[Given information]:

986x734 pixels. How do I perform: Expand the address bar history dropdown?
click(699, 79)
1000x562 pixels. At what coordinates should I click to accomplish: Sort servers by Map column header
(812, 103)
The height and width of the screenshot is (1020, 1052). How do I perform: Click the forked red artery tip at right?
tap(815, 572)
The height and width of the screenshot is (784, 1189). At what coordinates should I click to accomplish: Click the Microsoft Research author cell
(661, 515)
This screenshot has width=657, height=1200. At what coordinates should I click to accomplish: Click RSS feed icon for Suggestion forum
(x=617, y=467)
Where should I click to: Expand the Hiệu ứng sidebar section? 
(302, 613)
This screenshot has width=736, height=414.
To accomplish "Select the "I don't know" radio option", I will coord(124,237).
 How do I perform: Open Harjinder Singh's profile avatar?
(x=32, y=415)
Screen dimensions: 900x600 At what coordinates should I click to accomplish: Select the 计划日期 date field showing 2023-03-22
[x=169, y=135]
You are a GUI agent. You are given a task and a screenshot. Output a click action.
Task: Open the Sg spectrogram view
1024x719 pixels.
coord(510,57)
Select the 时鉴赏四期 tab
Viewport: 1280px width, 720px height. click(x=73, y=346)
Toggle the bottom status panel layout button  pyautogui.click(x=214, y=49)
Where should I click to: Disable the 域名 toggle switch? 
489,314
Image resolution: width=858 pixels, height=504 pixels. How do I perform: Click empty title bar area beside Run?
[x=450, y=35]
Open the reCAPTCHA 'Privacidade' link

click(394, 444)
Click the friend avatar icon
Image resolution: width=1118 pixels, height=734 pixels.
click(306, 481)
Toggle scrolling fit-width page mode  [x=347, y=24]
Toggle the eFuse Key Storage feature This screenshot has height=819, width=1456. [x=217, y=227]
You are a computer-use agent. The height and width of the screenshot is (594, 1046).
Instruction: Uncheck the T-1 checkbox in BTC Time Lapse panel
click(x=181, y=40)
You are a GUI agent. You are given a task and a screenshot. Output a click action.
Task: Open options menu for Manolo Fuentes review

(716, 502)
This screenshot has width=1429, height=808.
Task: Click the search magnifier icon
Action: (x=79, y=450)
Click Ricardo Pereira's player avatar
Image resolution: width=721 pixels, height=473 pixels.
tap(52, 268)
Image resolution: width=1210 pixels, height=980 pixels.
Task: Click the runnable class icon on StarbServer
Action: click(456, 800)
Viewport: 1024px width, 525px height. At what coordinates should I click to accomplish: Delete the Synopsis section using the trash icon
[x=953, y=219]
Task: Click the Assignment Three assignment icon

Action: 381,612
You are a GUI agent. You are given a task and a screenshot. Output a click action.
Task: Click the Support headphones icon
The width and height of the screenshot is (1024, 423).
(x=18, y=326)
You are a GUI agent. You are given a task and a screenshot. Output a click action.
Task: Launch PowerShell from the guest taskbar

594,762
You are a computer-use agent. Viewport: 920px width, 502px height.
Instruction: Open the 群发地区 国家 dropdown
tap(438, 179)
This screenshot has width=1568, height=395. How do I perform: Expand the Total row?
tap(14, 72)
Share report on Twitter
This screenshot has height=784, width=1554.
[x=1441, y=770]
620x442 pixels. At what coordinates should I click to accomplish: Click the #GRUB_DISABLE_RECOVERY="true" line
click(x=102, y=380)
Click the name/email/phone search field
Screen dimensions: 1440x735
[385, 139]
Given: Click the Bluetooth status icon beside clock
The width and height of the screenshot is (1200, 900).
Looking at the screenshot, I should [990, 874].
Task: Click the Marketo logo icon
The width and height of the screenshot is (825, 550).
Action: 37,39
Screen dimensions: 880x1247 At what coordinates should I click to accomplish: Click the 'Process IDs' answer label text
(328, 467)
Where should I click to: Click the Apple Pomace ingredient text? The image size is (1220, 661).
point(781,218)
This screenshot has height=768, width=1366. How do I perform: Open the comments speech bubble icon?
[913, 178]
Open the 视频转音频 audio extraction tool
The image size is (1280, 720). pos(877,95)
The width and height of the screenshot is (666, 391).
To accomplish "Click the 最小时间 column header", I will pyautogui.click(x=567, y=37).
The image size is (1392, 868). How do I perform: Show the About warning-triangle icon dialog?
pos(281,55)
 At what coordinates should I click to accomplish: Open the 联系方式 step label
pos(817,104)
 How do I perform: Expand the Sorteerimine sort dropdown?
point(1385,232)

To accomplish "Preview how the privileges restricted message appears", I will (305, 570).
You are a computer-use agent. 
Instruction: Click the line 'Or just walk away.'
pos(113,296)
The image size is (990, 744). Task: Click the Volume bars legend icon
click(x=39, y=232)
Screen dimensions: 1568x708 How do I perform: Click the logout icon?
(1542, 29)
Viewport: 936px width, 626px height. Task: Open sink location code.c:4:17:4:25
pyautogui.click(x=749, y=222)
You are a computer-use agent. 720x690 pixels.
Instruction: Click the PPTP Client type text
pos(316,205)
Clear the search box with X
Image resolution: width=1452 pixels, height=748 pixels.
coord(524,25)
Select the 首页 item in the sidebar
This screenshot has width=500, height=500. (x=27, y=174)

[What you should do]:
Give back the records above, character for character.

[Response to this exercise]:
986x734 pixels. How do I perform: Expand the address bar history dropdown?
click(699, 79)
1000x562 pixels. At what coordinates should I click to accomplish: Sort servers by Map column header
(812, 103)
The height and width of the screenshot is (1020, 1052). How do I perform: Click the forked red artery tip at right?
tap(815, 572)
The height and width of the screenshot is (784, 1189). At what coordinates should I click to accomplish: Click the Microsoft Research author cell
(661, 515)
This screenshot has width=657, height=1200. At what coordinates should I click to accomplish: Click RSS feed icon for Suggestion forum
(x=617, y=467)
Where should I click to: Expand the Hiệu ứng sidebar section? 
(302, 613)
This screenshot has width=736, height=414.
To accomplish "Select the "I don't know" radio option", I will coord(124,237).
 How do I perform: Open Harjinder Singh's profile avatar?
(x=32, y=415)
Screen dimensions: 900x600 At what coordinates should I click to accomplish: Select the 计划日期 date field showing 2023-03-22
[x=169, y=135]
You are a GUI agent. You are given a task and a screenshot. Output a click action.
Task: Open the Sg spectrogram view
1024x719 pixels.
coord(510,57)
Select the 时鉴赏四期 tab
Viewport: 1280px width, 720px height. click(x=73, y=346)
Toggle the bottom status panel layout button  pyautogui.click(x=214, y=49)
Where should I click to: Disable the 域名 toggle switch? 
489,314
Image resolution: width=858 pixels, height=504 pixels. How do I perform: Click empty title bar area beside Run?
[x=450, y=35]
Open the reCAPTCHA 'Privacidade' link

click(394, 444)
Click the friend avatar icon
Image resolution: width=1118 pixels, height=734 pixels.
click(306, 481)
Toggle scrolling fit-width page mode  [x=347, y=24]
Toggle the eFuse Key Storage feature This screenshot has height=819, width=1456. [x=217, y=227]
You are a computer-use agent. The height and width of the screenshot is (594, 1046).
Instruction: Uncheck the T-1 checkbox in BTC Time Lapse panel
click(x=181, y=40)
You are a GUI agent. You are given a task and a screenshot. Output a click action.
Task: Open options menu for Manolo Fuentes review

(716, 502)
This screenshot has width=1429, height=808.
Task: Click the search magnifier icon
Action: (x=79, y=450)
Click Ricardo Pereira's player avatar
Image resolution: width=721 pixels, height=473 pixels.
tap(52, 268)
Image resolution: width=1210 pixels, height=980 pixels.
Task: Click the runnable class icon on StarbServer
Action: click(456, 800)
Viewport: 1024px width, 525px height. At what coordinates should I click to accomplish: Delete the Synopsis section using the trash icon
[x=953, y=219]
Task: Click the Assignment Three assignment icon

Action: 381,612
You are a GUI agent. You are given a task and a screenshot. Output a click action.
Task: Click the Support headphones icon
The width and height of the screenshot is (1024, 423).
(x=18, y=326)
You are a GUI agent. You are given a task and a screenshot. Output a click action.
Task: Launch PowerShell from the guest taskbar

594,762
You are a computer-use agent. Viewport: 920px width, 502px height.
Instruction: Open the 群发地区 国家 dropdown
tap(438, 179)
This screenshot has width=1568, height=395. How do I perform: Expand the Total row?
tap(14, 72)
Share report on Twitter
This screenshot has height=784, width=1554.
[x=1441, y=770]
620x442 pixels. At what coordinates should I click to accomplish: Click the #GRUB_DISABLE_RECOVERY="true" line
click(x=102, y=380)
Click the name/email/phone search field
Screen dimensions: 1440x735
[385, 139]
Given: Click the Bluetooth status icon beside clock
The width and height of the screenshot is (1200, 900).
Looking at the screenshot, I should [990, 874].
Task: Click the Marketo logo icon
The width and height of the screenshot is (825, 550).
Action: 37,39
Screen dimensions: 880x1247 At what coordinates should I click to accomplish: Click the 'Process IDs' answer label text
(328, 467)
Where should I click to: Click the Apple Pomace ingredient text? The image size is (1220, 661).
point(781,218)
This screenshot has height=768, width=1366. How do I perform: Open the comments speech bubble icon?
[913, 178]
Open the 视频转音频 audio extraction tool
The image size is (1280, 720). pos(877,95)
The width and height of the screenshot is (666, 391).
To accomplish "Click the 最小时间 column header", I will pyautogui.click(x=567, y=37).
The image size is (1392, 868). How do I perform: Show the About warning-triangle icon dialog?
pos(281,55)
 At what coordinates should I click to accomplish: Open the 联系方式 step label
pos(817,104)
 How do I perform: Expand the Sorteerimine sort dropdown?
point(1385,232)

To accomplish "Preview how the privileges restricted message appears", I will (305, 570).
You are a computer-use agent. 
Instruction: Click the line 'Or just walk away.'
pos(113,296)
The image size is (990, 744). Task: Click the Volume bars legend icon
click(x=39, y=232)
Screen dimensions: 1568x708 How do I perform: Click the logout icon?
(1542, 29)
Viewport: 936px width, 626px height. Task: Open sink location code.c:4:17:4:25
pyautogui.click(x=749, y=222)
You are a computer-use agent. 720x690 pixels.
Instruction: Click the PPTP Client type text
pos(316,205)
Clear the search box with X
Image resolution: width=1452 pixels, height=748 pixels.
coord(524,25)
Select the 首页 item in the sidebar
This screenshot has width=500, height=500. (x=27, y=174)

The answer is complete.